Si a lo anterior sumamos otros préstamos de orden lúdico, también se genera una merma de nuestra identidad. En las ciudades es cada vez más difícil observar el juego de las canicas, el trompo o el balero, que ponen en funcionamiento la ubicación del espacio, el manejo psicomotor fino y el desempeño de los reflejos. Tampoco se ven otro tipo de juegos, como las escondidas, el bote pateado, el avión, los quemados, los encantados, las traes, que ponen en movimiento el mecanismo músculo-esquelético y psicomotor mayor. En muy poco tiempo estamos asistiendo a una cultura visual que, de entrada, no se debe desechar; la telemática y la informática son instrumentos de la vida contemporánea que asombran y ayudan al aprendizaje, pero los contenidos que se ofertan a los grandes conglomerados de población, principalmente infantil y juvenil, los atrapa con elementos culturales que rompen con formas tradicionales de adquisición de la identidad. La informática y la telemática no son ni buenas ni malas; lo peligroso es el uso que se les da. Finalmente son medios y no fines, como hasta ahora los sectores dominantes lo están imponiendo. Es lamentable que la socialización que permiten nuestros recursos lúdicos se sacrifique en aras de los beneficios de un mercado de la imagen que proporciona poca información positiva, y más bien provoca el aislamiento y el acento en la individualidad, fracturando alternativas basadas en cooperativas o en el desarrollo comunitario.

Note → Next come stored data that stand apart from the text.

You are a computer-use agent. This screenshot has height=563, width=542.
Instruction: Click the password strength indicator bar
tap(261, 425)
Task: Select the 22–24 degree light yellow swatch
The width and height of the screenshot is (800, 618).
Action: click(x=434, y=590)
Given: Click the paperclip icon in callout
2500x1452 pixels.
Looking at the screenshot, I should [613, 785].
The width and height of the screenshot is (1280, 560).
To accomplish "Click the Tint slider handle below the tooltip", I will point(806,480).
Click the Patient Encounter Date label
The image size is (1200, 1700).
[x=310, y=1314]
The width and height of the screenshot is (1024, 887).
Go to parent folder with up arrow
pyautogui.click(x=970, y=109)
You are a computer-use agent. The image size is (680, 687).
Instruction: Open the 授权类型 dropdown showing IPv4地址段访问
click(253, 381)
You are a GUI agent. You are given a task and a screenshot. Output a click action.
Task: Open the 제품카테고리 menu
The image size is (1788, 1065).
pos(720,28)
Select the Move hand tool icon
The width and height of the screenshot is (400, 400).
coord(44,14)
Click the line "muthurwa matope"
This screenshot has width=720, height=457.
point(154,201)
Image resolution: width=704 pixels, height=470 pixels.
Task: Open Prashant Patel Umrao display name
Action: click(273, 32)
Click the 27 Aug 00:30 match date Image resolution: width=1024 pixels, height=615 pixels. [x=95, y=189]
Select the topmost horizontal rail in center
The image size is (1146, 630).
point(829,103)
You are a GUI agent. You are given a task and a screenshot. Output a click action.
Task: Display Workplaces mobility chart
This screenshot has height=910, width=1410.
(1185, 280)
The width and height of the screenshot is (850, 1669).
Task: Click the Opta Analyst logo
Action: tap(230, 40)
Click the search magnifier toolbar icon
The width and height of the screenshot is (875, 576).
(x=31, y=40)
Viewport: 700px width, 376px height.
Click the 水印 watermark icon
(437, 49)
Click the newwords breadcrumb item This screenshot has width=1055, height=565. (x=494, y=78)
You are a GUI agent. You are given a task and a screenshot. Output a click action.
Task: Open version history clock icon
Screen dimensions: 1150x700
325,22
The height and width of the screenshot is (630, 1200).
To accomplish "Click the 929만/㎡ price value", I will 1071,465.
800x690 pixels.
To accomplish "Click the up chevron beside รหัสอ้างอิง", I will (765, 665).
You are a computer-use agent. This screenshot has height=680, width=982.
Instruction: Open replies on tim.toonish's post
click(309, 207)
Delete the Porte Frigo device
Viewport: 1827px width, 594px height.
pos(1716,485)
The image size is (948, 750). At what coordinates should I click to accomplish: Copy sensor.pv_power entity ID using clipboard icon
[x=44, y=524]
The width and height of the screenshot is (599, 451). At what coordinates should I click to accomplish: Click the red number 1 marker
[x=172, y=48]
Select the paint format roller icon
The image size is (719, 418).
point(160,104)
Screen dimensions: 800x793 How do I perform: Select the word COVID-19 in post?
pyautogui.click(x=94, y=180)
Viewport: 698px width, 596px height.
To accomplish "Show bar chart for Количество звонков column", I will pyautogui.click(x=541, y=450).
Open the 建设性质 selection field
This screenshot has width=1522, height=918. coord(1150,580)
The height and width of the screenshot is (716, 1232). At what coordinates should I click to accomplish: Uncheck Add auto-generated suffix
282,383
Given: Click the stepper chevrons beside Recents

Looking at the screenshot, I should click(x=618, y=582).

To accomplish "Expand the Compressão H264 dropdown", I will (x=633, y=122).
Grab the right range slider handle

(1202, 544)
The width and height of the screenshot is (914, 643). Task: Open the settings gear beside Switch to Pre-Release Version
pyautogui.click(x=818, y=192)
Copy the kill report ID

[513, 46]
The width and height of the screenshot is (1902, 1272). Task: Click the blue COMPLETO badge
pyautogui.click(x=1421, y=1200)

La cultura es un producto social; no es unívoca, no es uniforme, tiende a la diversidad y es también un espacio de conflicto. Una tendencia que varios sectores de nuestro país impulsan es la necesidad de recuperar los espacios de convivencia social que en los últimos años han sido arrebatados del disfrute social. Las plazas, los jardines, los parques, las calles, deben ser retomadas para la vida comunitaria; sin participación social los procesos culturales se fracturan. Frente al ofrecimiento de diversión en plazas comerciales, las familias, los jóvenes y los niños debemos tomar de nueva cuenta los espacios públicos ante la afrenta del automóvil, el comercio de todo tipo, que se conduce en los últimos tiempos hacia la chatarrización de la vida social y comunitaria. Recuperemos la inmensa riqueza que nuestra historia local, regional y nacional nos ofrece para un mejor disfrute de la vida.